Delaware Rules of Civil Procedure

In Delaware, Rules of Civil Procedure for the Superior Court of the State of Delaware lays down the rules that should be followed in the Superior Court of Delaware.  In Delaware, a civil action commences with the filing of a complaint or a petition or statement of claim with the Court.  Party who commences the action is called the plaintiff, and the opposite party is called the defendant.  Once a complaint is filed, upon request, the prothonotary will issue the required summons to the defendant(s). A civil action can be classified into various stages that include: pleading stage, discovery stage, trial stage, and judgment stage. 

Different types of pleadings in Delaware courts are: Complaint, Answer to Complaint, Counter claim, Reply to counterclaim, Cross claim, Reply to cross claim, Third party complaint and Third party answer.  A complaint should be filed by the real party in interest.  If the real party in interest is a minor or incompetent person, the person’s representative should file the complaint.  If a minor or incompetent person does not have a representative, s/he may file the action through a next friend or a guardian ad litem.  The courts, if found necessary will appoint a guardian ad litem to represent the minor or incompetent person.
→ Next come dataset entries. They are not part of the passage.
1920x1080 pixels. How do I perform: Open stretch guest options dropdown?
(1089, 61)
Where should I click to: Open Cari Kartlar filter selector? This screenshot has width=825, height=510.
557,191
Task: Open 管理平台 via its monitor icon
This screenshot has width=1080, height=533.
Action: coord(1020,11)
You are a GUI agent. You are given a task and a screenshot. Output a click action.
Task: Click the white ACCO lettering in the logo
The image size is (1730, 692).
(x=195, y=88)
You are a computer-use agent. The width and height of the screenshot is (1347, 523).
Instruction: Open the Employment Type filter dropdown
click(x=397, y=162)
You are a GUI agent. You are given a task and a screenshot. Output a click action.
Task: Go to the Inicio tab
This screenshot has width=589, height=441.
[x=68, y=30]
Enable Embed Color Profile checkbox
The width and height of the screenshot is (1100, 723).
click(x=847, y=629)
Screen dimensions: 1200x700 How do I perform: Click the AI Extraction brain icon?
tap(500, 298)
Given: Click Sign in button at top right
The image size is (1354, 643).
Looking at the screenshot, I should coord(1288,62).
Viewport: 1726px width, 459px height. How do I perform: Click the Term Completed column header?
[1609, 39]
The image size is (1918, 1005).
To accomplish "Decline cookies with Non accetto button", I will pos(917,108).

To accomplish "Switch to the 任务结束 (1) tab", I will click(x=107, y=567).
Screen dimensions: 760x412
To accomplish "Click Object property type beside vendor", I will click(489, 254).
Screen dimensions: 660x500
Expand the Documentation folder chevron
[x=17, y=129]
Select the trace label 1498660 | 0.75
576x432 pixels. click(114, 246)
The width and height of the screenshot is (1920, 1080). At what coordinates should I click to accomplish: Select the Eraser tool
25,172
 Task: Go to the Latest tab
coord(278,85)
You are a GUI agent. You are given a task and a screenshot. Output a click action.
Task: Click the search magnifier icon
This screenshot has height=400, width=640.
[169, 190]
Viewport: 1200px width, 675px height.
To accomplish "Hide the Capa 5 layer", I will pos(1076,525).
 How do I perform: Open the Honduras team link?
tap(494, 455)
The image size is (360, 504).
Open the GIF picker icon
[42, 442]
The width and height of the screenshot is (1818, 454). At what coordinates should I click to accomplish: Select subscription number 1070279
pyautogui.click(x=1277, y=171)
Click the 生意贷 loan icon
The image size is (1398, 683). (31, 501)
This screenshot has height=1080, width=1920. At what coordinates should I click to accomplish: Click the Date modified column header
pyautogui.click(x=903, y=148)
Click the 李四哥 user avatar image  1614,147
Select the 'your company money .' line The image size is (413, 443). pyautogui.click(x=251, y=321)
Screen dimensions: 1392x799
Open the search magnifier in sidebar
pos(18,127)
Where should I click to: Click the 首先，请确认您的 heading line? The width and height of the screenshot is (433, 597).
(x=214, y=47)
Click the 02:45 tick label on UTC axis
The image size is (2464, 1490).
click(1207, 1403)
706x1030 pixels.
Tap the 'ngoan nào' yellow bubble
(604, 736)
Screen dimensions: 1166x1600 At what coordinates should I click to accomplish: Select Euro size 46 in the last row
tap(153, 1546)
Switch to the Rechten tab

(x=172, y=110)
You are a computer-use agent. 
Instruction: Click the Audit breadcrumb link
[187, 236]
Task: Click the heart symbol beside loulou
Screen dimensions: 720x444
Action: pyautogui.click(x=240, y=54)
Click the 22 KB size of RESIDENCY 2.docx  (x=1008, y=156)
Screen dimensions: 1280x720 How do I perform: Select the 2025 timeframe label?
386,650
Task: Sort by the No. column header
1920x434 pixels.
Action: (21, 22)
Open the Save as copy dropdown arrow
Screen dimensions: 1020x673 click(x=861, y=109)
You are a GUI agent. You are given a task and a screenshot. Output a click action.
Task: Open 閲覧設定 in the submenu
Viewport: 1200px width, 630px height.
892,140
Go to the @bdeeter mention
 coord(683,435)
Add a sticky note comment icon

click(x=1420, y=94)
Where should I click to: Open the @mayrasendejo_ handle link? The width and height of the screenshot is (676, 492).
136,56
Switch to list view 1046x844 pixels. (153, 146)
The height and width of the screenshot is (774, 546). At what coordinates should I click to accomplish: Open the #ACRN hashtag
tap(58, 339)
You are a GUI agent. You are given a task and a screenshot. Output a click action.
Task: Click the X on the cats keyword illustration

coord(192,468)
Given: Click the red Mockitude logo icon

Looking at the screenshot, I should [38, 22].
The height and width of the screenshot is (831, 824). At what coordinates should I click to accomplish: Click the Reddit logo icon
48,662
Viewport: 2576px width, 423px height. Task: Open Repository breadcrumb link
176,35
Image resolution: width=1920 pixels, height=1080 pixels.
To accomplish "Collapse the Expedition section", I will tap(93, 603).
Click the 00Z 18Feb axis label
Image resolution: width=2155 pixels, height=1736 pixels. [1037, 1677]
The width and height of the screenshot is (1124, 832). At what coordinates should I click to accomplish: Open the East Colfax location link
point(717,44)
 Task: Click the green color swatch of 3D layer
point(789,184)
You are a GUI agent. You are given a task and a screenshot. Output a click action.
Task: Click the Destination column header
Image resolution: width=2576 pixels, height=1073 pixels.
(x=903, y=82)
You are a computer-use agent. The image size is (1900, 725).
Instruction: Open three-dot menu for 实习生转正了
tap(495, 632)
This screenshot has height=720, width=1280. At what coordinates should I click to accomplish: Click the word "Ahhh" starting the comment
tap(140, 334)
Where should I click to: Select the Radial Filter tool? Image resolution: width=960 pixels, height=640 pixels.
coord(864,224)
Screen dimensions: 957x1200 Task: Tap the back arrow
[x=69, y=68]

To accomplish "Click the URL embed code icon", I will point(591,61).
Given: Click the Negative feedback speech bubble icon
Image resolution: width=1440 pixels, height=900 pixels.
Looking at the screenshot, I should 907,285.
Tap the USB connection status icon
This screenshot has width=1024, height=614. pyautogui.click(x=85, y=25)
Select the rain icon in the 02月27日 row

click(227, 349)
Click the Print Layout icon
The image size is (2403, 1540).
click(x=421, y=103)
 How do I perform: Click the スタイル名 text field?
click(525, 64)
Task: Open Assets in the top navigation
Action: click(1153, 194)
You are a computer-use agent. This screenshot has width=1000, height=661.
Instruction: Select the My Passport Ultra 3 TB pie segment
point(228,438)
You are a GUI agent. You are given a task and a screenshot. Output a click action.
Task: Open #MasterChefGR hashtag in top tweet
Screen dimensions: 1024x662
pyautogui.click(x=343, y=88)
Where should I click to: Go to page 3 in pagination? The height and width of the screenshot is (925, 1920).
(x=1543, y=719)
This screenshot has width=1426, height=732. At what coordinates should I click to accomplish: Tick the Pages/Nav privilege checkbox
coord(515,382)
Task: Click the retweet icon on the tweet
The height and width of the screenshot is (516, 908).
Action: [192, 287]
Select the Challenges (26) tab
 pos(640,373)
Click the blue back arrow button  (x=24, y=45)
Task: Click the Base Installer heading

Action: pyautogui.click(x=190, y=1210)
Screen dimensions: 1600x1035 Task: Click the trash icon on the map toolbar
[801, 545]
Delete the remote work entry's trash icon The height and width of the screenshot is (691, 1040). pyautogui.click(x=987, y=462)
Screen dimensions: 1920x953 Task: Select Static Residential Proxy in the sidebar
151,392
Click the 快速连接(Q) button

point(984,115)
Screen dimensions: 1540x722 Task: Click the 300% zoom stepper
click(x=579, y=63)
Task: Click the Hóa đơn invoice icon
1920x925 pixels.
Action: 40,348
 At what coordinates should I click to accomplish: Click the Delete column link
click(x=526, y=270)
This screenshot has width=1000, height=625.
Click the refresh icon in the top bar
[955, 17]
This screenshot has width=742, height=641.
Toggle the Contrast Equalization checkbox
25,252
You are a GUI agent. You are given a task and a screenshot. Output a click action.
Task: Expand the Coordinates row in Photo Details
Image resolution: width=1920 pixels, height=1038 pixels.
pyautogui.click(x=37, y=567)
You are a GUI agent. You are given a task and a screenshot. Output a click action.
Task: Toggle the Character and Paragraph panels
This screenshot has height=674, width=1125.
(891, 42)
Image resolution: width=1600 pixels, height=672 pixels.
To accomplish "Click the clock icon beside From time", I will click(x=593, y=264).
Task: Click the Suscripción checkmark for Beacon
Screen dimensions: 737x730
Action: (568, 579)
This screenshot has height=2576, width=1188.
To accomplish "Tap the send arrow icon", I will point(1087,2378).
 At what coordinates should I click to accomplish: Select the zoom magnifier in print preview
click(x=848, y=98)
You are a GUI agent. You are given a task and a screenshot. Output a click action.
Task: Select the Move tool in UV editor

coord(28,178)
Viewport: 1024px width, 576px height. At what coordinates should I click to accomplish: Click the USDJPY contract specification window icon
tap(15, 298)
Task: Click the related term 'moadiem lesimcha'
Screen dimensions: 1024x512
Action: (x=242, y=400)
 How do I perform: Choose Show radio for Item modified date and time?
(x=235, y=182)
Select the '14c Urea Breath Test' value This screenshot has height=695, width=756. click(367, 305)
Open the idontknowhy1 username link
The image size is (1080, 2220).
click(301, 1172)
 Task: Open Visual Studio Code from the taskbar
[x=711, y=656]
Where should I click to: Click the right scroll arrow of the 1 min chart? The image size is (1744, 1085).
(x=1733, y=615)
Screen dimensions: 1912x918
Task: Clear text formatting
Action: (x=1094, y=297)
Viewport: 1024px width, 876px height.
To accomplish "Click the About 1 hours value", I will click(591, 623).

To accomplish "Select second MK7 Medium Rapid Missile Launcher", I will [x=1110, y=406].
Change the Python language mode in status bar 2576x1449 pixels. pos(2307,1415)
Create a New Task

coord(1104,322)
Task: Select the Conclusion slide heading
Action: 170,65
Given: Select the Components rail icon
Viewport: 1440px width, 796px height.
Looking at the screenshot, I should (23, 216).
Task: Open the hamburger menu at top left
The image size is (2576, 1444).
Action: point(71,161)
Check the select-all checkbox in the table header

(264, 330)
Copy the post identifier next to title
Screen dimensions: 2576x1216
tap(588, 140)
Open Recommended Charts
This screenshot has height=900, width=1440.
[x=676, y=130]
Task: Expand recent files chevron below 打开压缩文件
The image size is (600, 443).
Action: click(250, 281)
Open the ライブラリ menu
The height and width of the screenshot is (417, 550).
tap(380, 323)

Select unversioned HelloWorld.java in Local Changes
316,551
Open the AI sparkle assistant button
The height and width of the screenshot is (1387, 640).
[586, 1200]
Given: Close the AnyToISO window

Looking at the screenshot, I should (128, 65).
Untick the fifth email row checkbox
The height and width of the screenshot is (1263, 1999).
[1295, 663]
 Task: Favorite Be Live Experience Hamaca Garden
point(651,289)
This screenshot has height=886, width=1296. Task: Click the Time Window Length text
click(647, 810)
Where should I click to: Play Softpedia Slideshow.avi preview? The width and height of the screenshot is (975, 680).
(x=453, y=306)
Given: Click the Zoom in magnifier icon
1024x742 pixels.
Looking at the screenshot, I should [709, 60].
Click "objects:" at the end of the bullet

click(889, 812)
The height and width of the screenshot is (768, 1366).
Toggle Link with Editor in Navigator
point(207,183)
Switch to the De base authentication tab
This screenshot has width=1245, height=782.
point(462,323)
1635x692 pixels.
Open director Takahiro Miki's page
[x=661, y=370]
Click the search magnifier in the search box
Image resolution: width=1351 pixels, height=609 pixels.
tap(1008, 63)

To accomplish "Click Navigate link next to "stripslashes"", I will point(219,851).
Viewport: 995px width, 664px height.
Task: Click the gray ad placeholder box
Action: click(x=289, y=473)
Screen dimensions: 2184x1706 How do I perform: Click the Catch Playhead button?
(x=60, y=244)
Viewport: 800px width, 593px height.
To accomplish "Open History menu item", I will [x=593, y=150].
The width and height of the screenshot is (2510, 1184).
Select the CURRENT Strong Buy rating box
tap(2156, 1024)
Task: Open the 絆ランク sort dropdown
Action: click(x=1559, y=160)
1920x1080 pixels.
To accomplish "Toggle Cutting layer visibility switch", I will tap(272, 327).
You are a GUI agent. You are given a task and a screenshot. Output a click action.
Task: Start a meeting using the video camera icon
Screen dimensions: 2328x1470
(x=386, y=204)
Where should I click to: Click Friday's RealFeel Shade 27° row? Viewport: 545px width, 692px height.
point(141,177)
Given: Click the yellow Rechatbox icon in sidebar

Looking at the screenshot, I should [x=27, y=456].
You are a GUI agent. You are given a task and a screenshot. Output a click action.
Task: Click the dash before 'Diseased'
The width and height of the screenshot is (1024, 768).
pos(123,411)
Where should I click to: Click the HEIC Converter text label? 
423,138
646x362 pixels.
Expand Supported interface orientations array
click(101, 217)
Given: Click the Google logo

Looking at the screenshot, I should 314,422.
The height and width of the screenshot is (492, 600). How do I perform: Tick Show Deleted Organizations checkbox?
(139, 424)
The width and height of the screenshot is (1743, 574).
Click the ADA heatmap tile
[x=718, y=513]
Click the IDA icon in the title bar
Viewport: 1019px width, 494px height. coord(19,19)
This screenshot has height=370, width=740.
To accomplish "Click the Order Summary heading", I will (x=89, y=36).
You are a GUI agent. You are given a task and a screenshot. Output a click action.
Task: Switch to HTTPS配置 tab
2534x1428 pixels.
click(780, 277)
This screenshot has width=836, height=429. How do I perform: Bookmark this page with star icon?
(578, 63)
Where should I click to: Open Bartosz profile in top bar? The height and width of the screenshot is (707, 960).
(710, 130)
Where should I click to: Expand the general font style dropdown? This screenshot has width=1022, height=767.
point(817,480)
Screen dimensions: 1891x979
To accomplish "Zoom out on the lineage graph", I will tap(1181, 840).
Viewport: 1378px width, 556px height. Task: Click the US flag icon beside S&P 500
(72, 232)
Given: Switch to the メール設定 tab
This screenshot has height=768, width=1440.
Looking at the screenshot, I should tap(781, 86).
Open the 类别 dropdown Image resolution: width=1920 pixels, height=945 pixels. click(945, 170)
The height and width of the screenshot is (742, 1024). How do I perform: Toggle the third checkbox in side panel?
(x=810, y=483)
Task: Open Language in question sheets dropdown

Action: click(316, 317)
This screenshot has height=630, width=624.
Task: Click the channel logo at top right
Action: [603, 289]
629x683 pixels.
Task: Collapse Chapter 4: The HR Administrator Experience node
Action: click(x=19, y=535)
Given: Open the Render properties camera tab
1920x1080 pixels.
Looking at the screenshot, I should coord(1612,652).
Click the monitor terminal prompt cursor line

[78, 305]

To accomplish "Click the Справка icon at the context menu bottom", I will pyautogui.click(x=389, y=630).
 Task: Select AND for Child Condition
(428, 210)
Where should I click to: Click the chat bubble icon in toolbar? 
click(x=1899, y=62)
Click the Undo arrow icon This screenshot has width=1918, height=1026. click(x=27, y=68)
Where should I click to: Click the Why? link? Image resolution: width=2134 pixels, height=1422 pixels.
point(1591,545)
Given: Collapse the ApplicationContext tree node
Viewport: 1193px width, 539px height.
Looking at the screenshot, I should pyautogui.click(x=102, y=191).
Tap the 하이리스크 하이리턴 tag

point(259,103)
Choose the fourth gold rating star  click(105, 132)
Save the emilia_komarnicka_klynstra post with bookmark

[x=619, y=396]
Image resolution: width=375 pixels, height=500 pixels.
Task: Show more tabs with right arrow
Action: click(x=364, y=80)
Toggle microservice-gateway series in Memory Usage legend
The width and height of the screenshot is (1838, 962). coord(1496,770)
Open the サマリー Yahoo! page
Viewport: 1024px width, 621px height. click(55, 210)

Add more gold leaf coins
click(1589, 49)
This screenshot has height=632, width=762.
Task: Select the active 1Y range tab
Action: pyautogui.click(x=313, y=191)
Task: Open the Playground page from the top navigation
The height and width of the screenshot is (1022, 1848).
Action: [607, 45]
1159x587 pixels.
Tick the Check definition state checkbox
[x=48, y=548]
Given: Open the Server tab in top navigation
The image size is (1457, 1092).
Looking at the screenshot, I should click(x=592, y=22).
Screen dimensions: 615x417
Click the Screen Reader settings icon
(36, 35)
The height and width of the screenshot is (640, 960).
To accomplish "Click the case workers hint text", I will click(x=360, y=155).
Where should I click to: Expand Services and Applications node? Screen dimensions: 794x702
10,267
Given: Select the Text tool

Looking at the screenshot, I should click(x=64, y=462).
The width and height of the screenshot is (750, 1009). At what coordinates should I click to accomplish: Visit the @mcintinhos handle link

Parties may obtain discovery by:

  • depositions upon oral examination or written questions:
  • written interrogatories;
  • requests for admission;
  • request for production of documents or things;
  • request for permission to enter into land or other property for inspection or other purpose; and/or
  • request for physical and mental examinations.

After the commencement of the action but not later than ten days after the service of the last pleading directed to such issue, a party may demand for trial by jury.  A judgment is passed after trial.  The judgment includes an order upon which a writ of error or an appeal lies.  Generally, cost of litigation is adjudged to the prevailing party.